Entries shown:
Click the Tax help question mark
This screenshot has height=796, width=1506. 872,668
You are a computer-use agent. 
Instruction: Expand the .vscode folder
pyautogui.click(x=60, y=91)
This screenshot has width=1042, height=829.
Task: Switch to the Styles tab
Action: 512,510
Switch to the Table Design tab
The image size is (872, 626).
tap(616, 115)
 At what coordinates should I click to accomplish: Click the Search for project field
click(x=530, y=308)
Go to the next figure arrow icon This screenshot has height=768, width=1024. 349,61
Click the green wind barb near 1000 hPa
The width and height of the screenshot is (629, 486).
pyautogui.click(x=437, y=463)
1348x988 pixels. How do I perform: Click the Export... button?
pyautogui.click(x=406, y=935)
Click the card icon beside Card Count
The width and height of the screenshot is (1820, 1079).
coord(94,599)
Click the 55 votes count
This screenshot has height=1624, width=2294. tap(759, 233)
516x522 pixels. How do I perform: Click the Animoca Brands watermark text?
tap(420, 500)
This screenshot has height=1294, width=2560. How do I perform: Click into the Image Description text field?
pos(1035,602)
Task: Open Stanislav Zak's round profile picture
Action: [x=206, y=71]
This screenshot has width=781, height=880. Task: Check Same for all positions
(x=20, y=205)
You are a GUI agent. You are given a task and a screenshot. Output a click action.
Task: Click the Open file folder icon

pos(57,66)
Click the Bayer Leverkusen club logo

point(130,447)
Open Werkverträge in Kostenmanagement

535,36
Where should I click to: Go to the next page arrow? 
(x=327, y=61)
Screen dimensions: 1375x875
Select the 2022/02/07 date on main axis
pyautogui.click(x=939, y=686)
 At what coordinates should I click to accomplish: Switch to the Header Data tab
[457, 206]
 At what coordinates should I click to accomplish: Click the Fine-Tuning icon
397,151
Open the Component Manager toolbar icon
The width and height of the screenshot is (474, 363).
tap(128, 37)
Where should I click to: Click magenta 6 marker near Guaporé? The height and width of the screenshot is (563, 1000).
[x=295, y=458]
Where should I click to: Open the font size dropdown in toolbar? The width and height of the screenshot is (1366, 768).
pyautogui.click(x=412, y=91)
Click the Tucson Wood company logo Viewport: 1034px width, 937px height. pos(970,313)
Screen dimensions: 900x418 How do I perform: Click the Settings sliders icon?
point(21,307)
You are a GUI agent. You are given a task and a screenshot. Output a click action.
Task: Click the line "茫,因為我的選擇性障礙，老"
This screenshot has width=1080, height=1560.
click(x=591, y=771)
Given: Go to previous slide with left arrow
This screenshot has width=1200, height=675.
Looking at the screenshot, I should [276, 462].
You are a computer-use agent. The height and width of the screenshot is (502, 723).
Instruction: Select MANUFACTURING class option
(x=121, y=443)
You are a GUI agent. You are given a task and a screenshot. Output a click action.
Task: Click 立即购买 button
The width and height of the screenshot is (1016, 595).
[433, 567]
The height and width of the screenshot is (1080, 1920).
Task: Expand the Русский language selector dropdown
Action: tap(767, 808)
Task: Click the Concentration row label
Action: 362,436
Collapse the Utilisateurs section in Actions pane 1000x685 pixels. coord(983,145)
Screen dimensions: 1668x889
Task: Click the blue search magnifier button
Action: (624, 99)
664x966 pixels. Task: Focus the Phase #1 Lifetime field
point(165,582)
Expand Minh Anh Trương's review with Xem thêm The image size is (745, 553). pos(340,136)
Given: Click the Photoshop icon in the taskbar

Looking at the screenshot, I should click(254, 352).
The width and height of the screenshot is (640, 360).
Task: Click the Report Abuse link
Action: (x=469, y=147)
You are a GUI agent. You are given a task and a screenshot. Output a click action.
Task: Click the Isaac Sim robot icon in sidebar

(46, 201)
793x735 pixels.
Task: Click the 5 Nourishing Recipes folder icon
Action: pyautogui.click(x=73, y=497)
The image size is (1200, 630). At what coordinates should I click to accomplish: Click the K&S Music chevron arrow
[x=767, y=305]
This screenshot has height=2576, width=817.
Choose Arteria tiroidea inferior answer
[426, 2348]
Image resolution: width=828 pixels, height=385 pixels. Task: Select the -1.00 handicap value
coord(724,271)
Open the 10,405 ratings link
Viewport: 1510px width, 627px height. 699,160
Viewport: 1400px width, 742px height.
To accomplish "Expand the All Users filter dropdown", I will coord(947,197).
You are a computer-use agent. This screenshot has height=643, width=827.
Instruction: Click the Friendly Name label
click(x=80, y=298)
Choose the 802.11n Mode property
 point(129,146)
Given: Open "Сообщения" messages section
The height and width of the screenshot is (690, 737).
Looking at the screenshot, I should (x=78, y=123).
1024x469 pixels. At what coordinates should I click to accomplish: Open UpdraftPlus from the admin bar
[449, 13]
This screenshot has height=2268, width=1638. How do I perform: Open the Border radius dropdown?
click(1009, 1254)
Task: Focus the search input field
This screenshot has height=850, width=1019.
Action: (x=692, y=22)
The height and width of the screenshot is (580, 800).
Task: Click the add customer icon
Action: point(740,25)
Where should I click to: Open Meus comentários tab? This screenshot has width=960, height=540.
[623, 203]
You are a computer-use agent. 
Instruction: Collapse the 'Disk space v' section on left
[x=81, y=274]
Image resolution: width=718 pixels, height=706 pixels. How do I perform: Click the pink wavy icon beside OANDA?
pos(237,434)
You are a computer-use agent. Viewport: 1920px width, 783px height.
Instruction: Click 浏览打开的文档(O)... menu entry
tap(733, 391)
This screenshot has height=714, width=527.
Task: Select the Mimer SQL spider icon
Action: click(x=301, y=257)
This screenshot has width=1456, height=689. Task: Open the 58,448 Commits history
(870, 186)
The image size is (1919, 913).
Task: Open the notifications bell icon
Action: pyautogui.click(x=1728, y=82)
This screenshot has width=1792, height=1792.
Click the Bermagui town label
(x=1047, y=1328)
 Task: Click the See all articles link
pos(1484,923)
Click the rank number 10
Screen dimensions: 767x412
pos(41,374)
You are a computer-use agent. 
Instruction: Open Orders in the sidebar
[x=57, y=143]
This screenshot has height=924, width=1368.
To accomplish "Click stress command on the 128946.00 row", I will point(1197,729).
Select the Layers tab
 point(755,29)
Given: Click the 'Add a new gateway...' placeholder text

What is needed:
Return, please, the lines of the data from the first through the line containing "Click the green wind barb near 1000 hPa", both kept, exactly as they stand and nothing more.

Solution to this task:
Click the Tax help question mark
This screenshot has height=796, width=1506. 872,668
You are a computer-use agent. 
Instruction: Expand the .vscode folder
pyautogui.click(x=60, y=91)
This screenshot has width=1042, height=829.
Task: Switch to the Styles tab
Action: 512,510
Switch to the Table Design tab
The image size is (872, 626).
tap(616, 115)
 At what coordinates should I click to accomplish: Click the Search for project field
click(x=530, y=308)
Go to the next figure arrow icon This screenshot has height=768, width=1024. 349,61
Click the green wind barb near 1000 hPa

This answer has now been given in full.